The answer to our questions is found in the cross, and the healing that flows from the sacrifice that was offered there. You see, the diseases that we're concerned about, the ones we get so worked up over, the ones we pray to be delivered from—from chicken pox to epilepsy, from the common cold to cancer—these are not really the problem. Even if they don't get us, just plain old age will! So when we're miraculously cured of cancer, that's a glorious occasion, but it only delays the inevitable. Our real problem, our real cause for concern, is our relationship with God. The real source of our anxiety is the fact that we're sinners, that by nature we have no portion of the inheritance of Heaven, that we suffer from a condition that no medical doctor in this world can treat, a condition that is fatal to the body, and fatal to the soul. And only in the cross is our hope for deliverance from that dreadful sickness.

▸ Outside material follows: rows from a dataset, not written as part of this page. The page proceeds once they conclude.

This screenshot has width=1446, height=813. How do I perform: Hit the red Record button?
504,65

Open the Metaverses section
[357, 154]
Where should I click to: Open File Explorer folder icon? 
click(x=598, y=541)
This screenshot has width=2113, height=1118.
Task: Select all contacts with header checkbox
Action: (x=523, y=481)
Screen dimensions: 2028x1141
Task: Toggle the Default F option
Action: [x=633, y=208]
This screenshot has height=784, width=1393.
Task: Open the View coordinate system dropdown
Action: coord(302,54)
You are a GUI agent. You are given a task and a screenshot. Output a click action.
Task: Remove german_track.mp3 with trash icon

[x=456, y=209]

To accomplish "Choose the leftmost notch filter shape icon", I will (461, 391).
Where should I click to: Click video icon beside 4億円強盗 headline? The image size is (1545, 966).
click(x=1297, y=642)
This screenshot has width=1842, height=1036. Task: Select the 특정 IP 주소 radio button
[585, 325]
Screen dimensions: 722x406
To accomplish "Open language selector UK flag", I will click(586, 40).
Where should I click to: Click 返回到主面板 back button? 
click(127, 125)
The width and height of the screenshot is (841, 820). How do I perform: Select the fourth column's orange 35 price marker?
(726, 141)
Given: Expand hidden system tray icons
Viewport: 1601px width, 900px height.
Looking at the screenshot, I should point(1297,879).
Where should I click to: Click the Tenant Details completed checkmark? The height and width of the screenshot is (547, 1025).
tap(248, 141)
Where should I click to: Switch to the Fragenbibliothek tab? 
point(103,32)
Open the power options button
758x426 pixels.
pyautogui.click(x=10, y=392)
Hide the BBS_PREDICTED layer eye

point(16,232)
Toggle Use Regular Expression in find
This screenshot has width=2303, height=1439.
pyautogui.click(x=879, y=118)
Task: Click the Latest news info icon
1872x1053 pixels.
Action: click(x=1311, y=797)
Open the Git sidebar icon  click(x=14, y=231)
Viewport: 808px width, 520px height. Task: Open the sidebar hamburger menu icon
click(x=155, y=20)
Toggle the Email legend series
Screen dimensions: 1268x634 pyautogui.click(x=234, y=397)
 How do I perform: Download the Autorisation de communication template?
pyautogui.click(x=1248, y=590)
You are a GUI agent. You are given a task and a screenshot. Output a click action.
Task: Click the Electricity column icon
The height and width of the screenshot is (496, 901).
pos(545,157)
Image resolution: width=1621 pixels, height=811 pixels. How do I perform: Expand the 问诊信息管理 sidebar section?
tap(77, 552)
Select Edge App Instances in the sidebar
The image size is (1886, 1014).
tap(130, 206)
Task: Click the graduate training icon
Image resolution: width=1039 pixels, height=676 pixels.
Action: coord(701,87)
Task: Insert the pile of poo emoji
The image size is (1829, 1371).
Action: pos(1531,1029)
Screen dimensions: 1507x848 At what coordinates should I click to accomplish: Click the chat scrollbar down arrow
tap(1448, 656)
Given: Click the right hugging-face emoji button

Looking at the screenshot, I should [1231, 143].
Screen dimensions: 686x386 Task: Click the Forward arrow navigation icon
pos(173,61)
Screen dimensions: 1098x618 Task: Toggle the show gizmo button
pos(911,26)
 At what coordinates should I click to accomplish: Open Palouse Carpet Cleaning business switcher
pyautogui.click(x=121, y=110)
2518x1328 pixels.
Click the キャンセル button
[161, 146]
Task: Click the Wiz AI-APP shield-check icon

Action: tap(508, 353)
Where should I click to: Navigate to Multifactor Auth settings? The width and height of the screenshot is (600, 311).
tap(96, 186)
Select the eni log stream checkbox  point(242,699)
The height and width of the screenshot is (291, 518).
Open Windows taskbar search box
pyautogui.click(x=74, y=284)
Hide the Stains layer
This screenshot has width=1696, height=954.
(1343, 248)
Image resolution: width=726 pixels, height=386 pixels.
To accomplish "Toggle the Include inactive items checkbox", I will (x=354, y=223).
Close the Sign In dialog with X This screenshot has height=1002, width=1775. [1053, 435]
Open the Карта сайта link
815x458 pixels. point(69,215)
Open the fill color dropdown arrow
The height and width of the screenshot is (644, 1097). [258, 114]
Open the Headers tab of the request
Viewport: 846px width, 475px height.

In Capernaum, Jesus extended healing to a few people who eventually got sick again, and died. But, on Calvary, Jesus extended healing and life to all who believe in him, healing and life that forgives our sins, heals our guilt, overcomes our shame, and re-directs our lives. In Capernaum, Jesus opened eyes that would see ugliness as well as beauty, and ears that would hear weeping as well as laughter. But on Calvary, Jesus pioneered our passage through all ugliness and weeping and sin and sickness and death, our passage to eternal life and perfect communion with God. The healing miracles that Jesus performed in Capernaum and elsewhere, and the healing miracles he continues to perform in our own time, are good news, but they are not in themselves the good news. They prepare us for the good news, they set us up for the good news, but these blessed events are not the good news itself.

The good news that Jesus was driven to preach, the good news that Paul was driven to preach when he said to the Corinthians, "Woe to me if I preach not the gospel," is the good news of the cross, the good news of the forgiveness of sins and the gift of eternal life. You and I may experience God's "rationing" of his miraculous healings, both when Jesus walked the earth and in our own day, as a kind of calculating coldness. In reality, it is a merciful gesture on his part. It does not permit us to mistake the sign of the good news, the premonition of the good news, the foretaste of the good news, for the good news itself. God doesn't want us to develop a taste for mass-produced table wine when he's got a case of the finest champagne he wants to share with us. God doesn't want us to get too accustomed to travelling coach, because our destiny is first class. Our inclination is not to ask too much of God, but to depend on him for too little. The gospel that the healing miracles point us to, the gospel that drove Paul to become all things to all people, is the gospel that what Jesus did on the cross makes us worthy to share in the inheritance of the saints in light. That's good news. Amen.